In Minecraft 1.4 and up, silverfish blocks spawn in caves. These are blocks that look exactly like stone, but when mined, produce an annoying mob called a silverfish. You can break these silverfish blocks quickly with your hands, but if you have a pick that is enchanted with Efficiency, you won’t know which blocks are really stone and which ones are silverfish. So, if a silverfish pops out of the block you mine, set the ground where it’s walking on fire. If you directly attack the silverfish, it will call on its brethren, and a veritable army of silverfish will pop out of the ground and attack you. But by setting it on fire, it doesn’t register that you’ve attacked it, and instead will just die in a fire! Yay for violence, kids!

What to do with my resources?
You’re really asking this question? You just went caving, got a lot of diamonds, and you now don’t know what to use them for?

Well, it sounds corny, but honestly, if you had fun while caving, it won’t matter that you didn’t actually need those minerals! And you can never have too many ores. Trust me, you’ll use them sometime on some project in your Minecraft world.

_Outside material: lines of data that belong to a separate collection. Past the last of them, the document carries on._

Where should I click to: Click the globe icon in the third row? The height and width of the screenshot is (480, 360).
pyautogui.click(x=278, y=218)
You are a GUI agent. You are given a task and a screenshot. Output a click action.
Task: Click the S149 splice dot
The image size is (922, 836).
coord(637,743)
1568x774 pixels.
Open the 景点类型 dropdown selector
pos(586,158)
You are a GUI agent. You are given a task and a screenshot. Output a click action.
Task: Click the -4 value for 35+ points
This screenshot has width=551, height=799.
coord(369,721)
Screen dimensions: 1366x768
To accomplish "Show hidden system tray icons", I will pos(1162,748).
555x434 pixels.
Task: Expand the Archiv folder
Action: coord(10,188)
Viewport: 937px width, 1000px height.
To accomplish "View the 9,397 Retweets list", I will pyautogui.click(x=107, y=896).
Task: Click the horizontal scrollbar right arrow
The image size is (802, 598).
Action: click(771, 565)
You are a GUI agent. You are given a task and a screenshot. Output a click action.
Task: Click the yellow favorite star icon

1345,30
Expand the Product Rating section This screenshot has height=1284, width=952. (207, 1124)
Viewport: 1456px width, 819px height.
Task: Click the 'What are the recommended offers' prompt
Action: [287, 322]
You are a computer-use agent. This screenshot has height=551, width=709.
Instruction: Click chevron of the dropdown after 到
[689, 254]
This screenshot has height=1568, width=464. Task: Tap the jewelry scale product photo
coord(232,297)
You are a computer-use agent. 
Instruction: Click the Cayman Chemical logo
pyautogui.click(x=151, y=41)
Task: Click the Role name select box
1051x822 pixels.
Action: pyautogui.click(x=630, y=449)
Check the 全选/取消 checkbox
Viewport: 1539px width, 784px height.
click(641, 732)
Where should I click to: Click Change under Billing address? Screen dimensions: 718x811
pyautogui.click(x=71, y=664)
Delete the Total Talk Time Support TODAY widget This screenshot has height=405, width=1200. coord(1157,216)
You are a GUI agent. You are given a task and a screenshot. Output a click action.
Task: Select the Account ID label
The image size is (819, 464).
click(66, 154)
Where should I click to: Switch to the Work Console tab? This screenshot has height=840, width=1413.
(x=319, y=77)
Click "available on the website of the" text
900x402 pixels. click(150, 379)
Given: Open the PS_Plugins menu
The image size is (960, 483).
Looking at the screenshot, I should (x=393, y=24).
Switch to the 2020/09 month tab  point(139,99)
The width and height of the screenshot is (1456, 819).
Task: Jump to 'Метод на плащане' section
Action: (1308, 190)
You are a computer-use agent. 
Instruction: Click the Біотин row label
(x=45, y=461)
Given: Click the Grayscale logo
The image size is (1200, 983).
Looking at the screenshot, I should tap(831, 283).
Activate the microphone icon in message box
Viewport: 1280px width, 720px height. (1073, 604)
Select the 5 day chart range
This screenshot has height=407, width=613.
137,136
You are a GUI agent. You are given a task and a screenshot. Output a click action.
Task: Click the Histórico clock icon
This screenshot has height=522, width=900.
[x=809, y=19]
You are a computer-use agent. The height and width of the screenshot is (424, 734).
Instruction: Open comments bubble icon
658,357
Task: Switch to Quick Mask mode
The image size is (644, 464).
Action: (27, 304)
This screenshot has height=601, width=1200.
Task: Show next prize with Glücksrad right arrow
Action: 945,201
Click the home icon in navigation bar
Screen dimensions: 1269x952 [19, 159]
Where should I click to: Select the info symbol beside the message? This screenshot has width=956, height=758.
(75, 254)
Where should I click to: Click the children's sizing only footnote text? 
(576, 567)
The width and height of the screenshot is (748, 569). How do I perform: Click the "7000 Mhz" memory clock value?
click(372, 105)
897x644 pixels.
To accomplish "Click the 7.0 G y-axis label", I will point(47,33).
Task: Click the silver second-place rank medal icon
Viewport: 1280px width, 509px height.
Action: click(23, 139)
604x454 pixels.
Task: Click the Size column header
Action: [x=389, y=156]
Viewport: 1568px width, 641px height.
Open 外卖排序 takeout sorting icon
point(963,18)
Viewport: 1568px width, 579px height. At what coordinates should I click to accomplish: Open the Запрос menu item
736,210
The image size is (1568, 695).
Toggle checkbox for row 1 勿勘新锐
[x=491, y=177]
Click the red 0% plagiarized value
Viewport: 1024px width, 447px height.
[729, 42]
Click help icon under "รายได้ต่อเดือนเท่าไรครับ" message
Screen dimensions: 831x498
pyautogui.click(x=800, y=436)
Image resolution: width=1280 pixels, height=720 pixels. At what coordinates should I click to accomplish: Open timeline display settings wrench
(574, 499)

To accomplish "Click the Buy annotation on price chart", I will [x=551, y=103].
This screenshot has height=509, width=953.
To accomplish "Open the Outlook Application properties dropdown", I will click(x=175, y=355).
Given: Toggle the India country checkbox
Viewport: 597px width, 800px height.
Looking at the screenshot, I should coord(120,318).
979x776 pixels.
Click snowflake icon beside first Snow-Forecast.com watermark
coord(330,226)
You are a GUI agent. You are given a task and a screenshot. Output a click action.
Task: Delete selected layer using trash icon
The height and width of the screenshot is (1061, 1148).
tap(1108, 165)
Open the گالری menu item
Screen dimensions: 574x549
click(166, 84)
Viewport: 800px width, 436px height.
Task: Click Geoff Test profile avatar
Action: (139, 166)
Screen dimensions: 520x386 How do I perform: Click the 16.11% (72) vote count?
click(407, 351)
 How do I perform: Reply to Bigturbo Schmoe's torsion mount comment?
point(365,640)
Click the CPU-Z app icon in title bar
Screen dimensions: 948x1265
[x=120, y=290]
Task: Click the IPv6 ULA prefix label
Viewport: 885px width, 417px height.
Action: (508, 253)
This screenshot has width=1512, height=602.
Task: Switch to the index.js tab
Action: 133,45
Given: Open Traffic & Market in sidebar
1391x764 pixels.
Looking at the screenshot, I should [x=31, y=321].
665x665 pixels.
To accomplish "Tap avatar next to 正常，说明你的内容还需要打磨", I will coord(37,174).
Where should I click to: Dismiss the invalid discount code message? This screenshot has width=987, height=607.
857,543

Hey, thanks for reading this! Hopefully you all are caving pros. I haven’t gone over everything in this guide, but this just explains the basics of caving. Hopefully even Minecraft pros got a couple things out of this guide. Congratulations, you’re better at caving now!

1 comment:

  1. Hey man thanks for the tips! I've pretty much got over my fear of mobs in minecraft, but those damn silverfish scare the crap out of me!